• MATERIAL PROPORCIONADO:
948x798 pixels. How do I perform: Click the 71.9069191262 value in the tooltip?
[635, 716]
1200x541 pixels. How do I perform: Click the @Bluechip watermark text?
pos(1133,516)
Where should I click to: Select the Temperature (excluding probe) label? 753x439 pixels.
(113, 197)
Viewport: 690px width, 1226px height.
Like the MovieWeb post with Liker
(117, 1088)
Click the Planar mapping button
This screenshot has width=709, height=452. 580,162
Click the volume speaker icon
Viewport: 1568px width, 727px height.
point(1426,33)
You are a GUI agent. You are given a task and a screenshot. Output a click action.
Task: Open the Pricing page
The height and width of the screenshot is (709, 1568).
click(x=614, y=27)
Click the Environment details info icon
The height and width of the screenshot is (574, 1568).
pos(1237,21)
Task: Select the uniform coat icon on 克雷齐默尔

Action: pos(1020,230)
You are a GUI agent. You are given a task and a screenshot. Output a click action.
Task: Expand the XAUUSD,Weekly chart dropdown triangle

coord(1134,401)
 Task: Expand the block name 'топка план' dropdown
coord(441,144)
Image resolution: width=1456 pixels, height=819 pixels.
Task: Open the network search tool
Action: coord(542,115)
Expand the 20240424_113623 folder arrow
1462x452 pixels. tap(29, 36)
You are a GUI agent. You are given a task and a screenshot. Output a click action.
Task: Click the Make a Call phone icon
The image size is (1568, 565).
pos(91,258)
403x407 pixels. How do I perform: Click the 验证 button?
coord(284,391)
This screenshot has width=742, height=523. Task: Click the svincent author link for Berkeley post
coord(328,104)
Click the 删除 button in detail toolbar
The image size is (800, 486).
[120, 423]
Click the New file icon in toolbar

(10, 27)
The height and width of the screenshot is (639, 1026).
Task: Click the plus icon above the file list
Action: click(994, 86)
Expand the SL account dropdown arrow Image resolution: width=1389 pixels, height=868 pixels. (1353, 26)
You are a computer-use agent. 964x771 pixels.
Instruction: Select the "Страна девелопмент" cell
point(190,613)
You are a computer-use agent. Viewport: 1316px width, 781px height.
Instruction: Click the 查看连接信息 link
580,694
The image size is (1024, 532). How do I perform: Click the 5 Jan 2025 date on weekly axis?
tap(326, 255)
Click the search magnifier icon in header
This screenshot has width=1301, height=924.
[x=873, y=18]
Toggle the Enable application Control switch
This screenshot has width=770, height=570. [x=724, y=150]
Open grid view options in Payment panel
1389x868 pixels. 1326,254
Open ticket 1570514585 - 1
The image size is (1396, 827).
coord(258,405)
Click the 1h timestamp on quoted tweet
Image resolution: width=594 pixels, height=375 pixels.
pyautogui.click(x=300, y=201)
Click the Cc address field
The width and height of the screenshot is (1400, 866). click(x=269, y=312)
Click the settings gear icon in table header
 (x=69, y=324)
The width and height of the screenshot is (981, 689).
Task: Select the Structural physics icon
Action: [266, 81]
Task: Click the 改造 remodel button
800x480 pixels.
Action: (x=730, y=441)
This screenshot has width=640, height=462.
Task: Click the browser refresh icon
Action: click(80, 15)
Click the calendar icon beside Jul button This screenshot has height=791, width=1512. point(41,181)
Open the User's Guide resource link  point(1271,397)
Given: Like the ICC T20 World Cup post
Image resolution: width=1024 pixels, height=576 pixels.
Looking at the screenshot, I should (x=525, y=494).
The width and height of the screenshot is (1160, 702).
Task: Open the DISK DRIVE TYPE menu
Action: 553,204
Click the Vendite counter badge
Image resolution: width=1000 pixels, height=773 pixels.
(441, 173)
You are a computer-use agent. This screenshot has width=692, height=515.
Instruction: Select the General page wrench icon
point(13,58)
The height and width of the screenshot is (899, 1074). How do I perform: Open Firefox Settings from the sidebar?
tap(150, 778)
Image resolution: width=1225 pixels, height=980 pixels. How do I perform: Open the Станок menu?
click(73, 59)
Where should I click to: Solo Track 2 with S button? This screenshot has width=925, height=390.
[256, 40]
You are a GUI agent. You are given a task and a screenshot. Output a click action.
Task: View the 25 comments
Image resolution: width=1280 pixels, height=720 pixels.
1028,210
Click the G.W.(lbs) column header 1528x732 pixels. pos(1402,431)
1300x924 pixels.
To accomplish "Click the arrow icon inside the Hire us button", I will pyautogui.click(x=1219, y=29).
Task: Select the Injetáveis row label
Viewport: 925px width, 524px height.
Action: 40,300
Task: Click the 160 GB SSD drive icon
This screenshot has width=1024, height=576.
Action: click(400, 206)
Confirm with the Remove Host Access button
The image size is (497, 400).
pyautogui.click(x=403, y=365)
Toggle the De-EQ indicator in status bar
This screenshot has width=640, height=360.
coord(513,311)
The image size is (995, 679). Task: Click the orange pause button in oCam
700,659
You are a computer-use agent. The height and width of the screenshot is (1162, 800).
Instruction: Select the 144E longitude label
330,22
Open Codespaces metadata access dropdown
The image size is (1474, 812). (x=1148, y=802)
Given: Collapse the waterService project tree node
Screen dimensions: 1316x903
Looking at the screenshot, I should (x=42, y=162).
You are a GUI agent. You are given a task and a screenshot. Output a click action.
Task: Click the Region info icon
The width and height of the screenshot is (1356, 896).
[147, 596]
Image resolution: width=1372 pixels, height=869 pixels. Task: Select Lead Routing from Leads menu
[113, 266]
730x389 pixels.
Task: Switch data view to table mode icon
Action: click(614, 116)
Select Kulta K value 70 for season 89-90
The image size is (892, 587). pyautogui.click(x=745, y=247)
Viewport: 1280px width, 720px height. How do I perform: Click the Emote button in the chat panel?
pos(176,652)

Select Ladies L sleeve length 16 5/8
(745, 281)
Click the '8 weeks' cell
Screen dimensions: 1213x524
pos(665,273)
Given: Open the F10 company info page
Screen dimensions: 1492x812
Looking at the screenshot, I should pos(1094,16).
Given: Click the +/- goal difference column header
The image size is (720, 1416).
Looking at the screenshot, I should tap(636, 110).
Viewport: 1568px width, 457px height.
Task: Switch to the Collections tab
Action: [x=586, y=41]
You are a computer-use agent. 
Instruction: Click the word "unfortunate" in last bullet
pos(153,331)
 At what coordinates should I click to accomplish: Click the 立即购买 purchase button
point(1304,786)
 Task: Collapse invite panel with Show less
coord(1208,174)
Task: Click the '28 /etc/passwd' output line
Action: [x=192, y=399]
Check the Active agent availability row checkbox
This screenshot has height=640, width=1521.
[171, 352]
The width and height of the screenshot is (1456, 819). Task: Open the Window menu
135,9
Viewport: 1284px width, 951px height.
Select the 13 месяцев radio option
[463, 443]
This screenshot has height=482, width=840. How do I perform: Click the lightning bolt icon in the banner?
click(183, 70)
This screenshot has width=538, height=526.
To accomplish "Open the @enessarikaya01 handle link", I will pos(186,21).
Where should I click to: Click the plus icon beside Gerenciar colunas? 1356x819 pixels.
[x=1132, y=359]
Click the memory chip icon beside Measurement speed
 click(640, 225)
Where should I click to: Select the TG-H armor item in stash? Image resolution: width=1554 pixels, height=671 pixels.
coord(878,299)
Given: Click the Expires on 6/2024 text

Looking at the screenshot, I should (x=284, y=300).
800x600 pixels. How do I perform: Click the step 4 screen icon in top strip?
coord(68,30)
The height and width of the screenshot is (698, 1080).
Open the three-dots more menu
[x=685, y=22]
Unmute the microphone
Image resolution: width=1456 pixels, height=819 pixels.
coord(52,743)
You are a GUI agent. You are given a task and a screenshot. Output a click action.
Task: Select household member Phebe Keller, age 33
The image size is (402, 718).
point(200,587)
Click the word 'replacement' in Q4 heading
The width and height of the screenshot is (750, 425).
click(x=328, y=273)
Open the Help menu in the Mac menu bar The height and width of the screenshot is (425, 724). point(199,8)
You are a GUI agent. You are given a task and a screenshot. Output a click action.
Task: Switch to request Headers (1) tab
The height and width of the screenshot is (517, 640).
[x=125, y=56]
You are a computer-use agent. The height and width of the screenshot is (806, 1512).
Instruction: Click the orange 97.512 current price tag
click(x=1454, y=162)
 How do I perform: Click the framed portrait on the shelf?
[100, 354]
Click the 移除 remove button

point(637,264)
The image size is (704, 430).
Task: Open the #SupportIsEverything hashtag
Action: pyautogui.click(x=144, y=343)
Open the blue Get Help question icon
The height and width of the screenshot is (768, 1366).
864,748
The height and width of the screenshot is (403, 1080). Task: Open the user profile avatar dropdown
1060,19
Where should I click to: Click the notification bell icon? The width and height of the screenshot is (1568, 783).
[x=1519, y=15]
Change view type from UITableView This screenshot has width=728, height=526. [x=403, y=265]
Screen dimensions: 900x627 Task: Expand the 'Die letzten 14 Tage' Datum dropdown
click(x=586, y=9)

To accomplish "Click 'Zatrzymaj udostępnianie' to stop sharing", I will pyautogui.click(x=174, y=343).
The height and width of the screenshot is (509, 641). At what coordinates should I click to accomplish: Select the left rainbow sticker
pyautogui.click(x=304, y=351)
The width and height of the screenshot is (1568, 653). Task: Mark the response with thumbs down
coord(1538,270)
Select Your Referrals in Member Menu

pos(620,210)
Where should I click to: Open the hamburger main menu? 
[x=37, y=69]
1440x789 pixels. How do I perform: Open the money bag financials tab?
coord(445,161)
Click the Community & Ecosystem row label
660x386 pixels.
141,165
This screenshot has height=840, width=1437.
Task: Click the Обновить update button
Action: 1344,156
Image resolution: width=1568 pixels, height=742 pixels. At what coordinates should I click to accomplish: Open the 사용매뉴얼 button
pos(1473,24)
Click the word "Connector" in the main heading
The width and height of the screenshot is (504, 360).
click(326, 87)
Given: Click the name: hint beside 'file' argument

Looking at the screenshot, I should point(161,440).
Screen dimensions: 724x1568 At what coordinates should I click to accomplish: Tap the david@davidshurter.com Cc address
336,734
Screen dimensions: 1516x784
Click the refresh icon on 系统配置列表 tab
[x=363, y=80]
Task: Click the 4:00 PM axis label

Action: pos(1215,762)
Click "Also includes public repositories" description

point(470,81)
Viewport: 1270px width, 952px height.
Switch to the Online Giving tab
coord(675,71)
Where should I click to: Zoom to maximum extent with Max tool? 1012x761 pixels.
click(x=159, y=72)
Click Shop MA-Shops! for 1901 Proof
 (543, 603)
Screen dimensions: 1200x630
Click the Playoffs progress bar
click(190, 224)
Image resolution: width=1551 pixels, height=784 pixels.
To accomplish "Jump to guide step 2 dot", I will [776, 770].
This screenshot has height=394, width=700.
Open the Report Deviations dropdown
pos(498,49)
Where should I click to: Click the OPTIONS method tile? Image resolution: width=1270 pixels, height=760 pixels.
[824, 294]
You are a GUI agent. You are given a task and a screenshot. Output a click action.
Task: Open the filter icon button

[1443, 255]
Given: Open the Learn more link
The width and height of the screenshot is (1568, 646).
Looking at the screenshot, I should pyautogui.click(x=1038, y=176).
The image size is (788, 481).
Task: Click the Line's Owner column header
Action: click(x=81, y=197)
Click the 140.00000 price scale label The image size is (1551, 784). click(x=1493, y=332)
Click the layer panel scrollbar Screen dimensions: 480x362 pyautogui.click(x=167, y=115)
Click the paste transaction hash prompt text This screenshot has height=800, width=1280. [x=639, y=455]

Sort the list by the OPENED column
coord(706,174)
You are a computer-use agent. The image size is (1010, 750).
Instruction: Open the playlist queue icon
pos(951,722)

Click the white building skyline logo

• CONSIGNA: Extrae de las entradas de arriba todas las líneas en las que aparezca la cadena "address". Ten en cuenta que se distinguen las mayúsculas de las minúsculas.

• SOLUCIÓN DESARROLLADA:
Click the Cc address field
Screen dimensions: 724x1568 At what coordinates should I click to accomplish: Tap the david@davidshurter.com Cc address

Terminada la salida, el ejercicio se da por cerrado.